Rewrite everything in the listing from the line containing "This screenshot has width=1380, height=770." down to the line containing "pyautogui.click(x=84, y=450)", both included, keeping every line and adding 109 to each x and y coordinate in the answers.

-- Rows start --

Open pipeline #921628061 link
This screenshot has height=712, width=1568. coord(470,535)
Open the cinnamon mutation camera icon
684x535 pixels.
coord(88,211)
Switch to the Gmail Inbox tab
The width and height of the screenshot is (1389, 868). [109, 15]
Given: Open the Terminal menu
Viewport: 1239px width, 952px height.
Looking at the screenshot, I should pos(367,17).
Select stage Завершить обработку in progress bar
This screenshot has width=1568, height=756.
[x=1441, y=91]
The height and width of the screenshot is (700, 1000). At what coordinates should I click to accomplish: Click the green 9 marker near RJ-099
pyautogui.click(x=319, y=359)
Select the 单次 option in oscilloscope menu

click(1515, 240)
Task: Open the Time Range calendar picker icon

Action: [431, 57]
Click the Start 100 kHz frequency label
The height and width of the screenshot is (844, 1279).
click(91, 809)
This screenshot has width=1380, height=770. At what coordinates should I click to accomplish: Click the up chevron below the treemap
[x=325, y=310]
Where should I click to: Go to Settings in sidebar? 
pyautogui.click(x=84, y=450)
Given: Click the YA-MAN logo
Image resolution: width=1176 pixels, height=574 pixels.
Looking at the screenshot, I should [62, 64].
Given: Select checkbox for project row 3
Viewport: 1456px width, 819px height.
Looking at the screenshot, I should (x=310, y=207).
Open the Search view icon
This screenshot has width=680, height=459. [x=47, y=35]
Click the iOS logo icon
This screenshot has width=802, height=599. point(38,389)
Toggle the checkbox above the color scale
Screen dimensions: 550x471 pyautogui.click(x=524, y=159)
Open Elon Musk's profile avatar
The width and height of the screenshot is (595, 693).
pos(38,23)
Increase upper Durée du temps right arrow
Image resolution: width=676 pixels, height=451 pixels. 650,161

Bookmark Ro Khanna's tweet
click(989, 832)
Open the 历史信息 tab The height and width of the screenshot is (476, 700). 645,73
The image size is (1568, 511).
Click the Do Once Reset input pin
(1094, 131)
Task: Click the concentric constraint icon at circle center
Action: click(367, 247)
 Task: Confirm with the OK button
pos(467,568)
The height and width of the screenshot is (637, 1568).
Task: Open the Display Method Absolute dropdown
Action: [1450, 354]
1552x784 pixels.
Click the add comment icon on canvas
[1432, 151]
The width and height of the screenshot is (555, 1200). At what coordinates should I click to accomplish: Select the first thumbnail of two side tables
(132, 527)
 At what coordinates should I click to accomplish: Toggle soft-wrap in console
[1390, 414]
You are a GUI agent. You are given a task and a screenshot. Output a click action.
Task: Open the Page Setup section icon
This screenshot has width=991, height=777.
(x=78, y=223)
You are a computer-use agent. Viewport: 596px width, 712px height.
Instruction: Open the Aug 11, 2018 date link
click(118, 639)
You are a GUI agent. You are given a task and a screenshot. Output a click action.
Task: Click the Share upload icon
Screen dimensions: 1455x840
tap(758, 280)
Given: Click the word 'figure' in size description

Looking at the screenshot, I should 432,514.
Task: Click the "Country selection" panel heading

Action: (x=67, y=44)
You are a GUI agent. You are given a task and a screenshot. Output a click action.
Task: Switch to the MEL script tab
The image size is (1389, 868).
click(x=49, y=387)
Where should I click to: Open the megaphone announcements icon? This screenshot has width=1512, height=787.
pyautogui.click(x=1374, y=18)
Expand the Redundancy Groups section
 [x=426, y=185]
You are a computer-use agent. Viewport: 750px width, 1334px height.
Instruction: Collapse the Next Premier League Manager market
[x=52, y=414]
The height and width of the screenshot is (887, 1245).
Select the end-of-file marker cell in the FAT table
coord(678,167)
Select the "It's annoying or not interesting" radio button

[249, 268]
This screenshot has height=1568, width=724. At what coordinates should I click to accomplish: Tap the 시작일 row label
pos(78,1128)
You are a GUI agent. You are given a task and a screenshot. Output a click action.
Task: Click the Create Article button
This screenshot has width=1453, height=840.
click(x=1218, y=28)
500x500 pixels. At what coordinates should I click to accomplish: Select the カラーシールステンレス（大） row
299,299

-- Rows end --

→ Answer for the task
This screenshot has width=1380, height=770. At what coordinates should I click to accomplish: Click the up chevron below the treemap
[x=434, y=419]
Where should I click to: Go to Settings in sidebar? 
pyautogui.click(x=193, y=559)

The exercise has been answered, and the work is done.